UniStyle: Unified Style Modeling for Speaking Style Captioning and Stylistic Speech Synthesis

0. Contents

Abstract
Automatic speaking style captioning
Zero-shot stylistic speech synthesis with prompt speech control
Zero-shot stylistic speech synthesis with text description control
Discussion - attribute control

1. Abstract

Understanding the speaking style, such as the emotion of the interlocutor's speech, and responding with speech in an appropriate style is a natural occurrence in human conversations. However, technically, existing research on speech synthesis and speaking style captioning typically proceeds independently. In this work, an innovative framework, referred to as UniStyle, is proposed to incorporate both the capabilities of speaking style captioning and style-controllable speech synthesizing. Specifically, UniStyle consists of a UniConnector and a style prompt-based speech generator. The role of the UniConnector is to bridge the gap between different modalities, namely speech audio and text descriptions. It enables the generation of text descriptions with speech as input and the creation of style representations from text descriptions for speech synthesis with the speech generator. Besides, to overcome the issue of data scarcity, we propose a two-stage and semi-supervised training strategy, which reduces data requirements while boosting performance. Extensive experiments conducted on open-source corpora demonstrate that UniStyle achieves state-of-the-art performance in speaking style captioning and synthesizes expressive speech with various speaker timbres and speaking styles in a zero-shot manner.
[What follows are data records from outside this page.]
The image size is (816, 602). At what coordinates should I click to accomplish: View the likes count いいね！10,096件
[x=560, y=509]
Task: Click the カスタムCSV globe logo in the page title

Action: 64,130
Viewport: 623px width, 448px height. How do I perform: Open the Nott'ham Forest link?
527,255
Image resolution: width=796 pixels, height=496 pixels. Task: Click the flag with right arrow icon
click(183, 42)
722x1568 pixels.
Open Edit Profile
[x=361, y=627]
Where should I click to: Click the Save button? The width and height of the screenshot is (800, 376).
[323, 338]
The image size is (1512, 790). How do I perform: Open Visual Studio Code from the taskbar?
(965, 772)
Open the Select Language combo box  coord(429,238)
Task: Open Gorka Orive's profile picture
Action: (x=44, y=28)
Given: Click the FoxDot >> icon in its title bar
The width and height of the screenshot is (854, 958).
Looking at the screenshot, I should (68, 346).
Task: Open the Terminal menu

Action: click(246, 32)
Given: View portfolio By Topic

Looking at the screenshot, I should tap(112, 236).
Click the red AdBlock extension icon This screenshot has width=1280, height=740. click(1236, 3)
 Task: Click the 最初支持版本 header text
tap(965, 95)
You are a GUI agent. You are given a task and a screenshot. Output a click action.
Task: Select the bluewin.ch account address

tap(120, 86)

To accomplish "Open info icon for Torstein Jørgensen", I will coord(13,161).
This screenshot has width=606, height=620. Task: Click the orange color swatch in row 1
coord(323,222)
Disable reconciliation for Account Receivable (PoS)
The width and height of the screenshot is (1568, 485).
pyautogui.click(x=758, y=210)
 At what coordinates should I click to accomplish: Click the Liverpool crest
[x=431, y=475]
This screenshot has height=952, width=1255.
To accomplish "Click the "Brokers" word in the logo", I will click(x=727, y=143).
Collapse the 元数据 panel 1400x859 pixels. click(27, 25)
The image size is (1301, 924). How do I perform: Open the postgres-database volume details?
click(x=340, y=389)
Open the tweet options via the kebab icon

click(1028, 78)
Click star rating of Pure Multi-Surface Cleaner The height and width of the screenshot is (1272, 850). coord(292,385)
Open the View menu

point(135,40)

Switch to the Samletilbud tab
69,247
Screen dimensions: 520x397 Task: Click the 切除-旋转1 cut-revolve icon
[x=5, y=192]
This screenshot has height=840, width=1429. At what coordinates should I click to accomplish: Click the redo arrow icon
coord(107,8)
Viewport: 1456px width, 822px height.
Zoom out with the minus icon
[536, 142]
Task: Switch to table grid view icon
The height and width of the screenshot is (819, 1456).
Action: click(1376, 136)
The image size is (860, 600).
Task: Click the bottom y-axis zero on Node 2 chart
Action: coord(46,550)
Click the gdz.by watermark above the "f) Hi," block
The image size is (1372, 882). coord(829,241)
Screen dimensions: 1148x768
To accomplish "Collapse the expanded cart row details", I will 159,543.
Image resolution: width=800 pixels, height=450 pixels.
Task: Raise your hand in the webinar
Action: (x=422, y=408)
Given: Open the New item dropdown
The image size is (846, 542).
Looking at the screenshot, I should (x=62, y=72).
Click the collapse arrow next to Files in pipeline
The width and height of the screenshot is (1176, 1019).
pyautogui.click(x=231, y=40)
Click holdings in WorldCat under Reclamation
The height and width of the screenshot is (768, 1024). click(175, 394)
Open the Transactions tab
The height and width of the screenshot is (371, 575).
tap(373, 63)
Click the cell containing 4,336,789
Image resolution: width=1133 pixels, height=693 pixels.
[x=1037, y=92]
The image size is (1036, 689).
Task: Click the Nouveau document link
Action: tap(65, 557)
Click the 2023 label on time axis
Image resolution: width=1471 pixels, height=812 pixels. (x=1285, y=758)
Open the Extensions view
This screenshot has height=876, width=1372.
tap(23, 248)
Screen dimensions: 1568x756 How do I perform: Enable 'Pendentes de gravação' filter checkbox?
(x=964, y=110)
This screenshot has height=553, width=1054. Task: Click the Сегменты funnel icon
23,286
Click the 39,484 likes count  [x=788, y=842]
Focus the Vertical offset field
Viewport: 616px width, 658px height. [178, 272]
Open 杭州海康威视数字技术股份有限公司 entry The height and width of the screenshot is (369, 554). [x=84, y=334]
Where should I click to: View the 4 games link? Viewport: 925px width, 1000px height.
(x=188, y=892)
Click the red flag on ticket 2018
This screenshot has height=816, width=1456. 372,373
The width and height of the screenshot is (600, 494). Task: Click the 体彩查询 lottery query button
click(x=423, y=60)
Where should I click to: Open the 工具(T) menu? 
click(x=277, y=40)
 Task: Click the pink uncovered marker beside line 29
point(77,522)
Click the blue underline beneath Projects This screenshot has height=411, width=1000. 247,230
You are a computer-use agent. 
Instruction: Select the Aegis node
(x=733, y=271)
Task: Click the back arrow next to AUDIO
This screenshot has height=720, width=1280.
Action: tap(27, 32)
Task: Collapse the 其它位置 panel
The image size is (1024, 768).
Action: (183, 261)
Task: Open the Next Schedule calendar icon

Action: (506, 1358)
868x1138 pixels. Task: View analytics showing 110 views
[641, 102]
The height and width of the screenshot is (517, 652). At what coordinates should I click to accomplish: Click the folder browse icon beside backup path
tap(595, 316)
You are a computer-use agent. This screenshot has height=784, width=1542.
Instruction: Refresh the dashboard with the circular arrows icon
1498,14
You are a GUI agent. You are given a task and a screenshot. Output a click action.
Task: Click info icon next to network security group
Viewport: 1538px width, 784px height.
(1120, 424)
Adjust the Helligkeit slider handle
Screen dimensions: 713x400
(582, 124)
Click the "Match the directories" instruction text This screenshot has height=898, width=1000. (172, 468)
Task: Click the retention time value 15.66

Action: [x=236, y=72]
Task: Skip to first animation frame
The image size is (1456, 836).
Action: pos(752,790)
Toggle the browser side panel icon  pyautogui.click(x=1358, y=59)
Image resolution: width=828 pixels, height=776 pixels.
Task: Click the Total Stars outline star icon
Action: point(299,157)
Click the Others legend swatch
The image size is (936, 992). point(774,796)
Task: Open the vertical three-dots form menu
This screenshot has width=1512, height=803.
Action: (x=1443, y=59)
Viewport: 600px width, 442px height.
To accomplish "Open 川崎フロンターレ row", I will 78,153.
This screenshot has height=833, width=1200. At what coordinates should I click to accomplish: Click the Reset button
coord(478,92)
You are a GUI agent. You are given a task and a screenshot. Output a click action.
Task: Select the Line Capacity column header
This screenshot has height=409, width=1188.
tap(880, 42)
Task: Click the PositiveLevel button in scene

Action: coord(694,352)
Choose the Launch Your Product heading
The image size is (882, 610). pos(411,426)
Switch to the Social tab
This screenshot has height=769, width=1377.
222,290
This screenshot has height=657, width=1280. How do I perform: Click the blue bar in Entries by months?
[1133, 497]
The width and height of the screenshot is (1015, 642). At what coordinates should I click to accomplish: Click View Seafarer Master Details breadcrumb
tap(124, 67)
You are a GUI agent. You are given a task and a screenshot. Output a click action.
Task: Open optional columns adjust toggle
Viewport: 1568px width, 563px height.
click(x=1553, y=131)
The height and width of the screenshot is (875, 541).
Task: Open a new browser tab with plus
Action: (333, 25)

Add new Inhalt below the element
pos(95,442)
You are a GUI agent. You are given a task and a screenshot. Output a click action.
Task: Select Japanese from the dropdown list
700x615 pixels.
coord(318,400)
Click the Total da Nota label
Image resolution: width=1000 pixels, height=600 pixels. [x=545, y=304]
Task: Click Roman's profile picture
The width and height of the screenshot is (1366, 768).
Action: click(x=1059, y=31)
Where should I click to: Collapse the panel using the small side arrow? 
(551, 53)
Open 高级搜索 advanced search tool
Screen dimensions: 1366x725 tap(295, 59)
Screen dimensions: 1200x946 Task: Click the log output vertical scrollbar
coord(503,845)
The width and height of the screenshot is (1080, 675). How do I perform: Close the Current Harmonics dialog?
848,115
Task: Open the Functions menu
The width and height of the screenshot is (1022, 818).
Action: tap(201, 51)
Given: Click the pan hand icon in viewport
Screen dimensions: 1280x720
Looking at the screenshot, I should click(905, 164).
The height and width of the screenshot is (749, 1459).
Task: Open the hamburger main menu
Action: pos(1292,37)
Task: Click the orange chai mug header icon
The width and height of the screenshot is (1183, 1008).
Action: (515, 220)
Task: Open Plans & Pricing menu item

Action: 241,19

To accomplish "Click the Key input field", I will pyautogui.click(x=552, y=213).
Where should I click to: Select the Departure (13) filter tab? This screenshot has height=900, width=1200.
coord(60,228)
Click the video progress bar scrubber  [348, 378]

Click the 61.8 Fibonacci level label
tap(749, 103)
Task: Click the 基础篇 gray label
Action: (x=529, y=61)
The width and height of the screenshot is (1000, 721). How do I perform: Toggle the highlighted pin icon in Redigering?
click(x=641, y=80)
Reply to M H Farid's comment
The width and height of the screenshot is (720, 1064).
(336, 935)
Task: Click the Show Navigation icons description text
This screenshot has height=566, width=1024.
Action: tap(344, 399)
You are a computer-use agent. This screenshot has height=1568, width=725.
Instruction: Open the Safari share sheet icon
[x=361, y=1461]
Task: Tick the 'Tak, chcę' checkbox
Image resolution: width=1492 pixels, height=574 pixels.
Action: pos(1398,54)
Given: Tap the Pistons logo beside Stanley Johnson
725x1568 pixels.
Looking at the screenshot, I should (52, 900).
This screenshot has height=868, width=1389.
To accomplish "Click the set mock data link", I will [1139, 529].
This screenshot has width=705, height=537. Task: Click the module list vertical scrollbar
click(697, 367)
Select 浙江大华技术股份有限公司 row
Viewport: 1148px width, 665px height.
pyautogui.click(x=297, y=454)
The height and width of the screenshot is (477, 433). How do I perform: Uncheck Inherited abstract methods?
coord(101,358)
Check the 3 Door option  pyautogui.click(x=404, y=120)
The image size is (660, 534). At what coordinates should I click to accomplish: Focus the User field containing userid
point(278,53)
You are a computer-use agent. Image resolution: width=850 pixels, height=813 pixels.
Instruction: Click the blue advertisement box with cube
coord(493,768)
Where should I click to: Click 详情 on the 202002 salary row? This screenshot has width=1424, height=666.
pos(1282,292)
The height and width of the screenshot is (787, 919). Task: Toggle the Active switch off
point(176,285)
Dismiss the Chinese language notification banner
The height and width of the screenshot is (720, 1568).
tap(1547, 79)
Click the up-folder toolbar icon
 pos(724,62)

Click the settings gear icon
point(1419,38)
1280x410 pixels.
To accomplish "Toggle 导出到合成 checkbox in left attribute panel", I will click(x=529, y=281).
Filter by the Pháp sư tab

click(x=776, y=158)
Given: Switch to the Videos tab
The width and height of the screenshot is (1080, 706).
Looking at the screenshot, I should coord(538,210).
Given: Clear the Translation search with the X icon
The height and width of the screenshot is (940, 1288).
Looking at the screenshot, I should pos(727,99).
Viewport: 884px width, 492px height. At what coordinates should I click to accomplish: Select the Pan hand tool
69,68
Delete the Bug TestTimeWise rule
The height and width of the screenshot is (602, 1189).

Figure 1: Overview of the proposed UniStyle

2. Automatic speaking style captioning

We conduct automatic speaking style captioning that generates style captions for speech inputs. The following captions are generated by StyleCap, SECap and UniStyle-L, respectively.

StyleCap	SECap	UniStyle-L	Ground truth
With a stume at the wrong fives. She spoke slowly, her livid high-pitched voice resonating with energy. The startled dumbfounded girl's speech was slow and deliberate, yet full of life	With a normal pitch, the joyful man speaks at a leisurely pace, exuding low energy.	slowly and emphatically, the woman's high-energy speech held the attention of her happy audience.	The joyful woman's high-pitched voice carried a slow yet energetic speech.
The man with a deep-speffo. A talks in a regular rhythm, speaking at an average pace and displaying normal energy. It's important to maintain a healthy sense of speed while conveying the essence of	The man's low-pitched tone conveys high energy while speaking naturally at a moderate speed.	with a low pitch and customary speaking speed, the man's overall energy level appears subdued.	The man's low-pitched voice maintains an even speaking tempo, evoking a subdued vitality.
A fuming suivaiucal quasiwaura was at a normal. The woman spoke slowly, her revulsed voice carrying a high pitch and low energy. The dismissive girl's words were like a gentle breeze	With a high-pitched voice, the male speaker's unhurried speech conveys low energy. Speaking speed.	despite the low energy, her heartbroken voice sustains a high pitch at a normal pace.	She talks gently, yet her downcast pitch is high.
The man with a deep-speffims to speak in. His customary rush, delivers words with low energy at normal pitch and pace. It's not easy being a guy, as society tends to place high expectations	The man's low-pitched voice and standard speaking tempo contribute to his subdued energy.	the male speaker's low - pitched voice delivers his message with a moderate level of energy and a standard speed of speech.	The male speaker's low-pitched tone communicates naturally, neither too fast nor too slow, with moderate energy.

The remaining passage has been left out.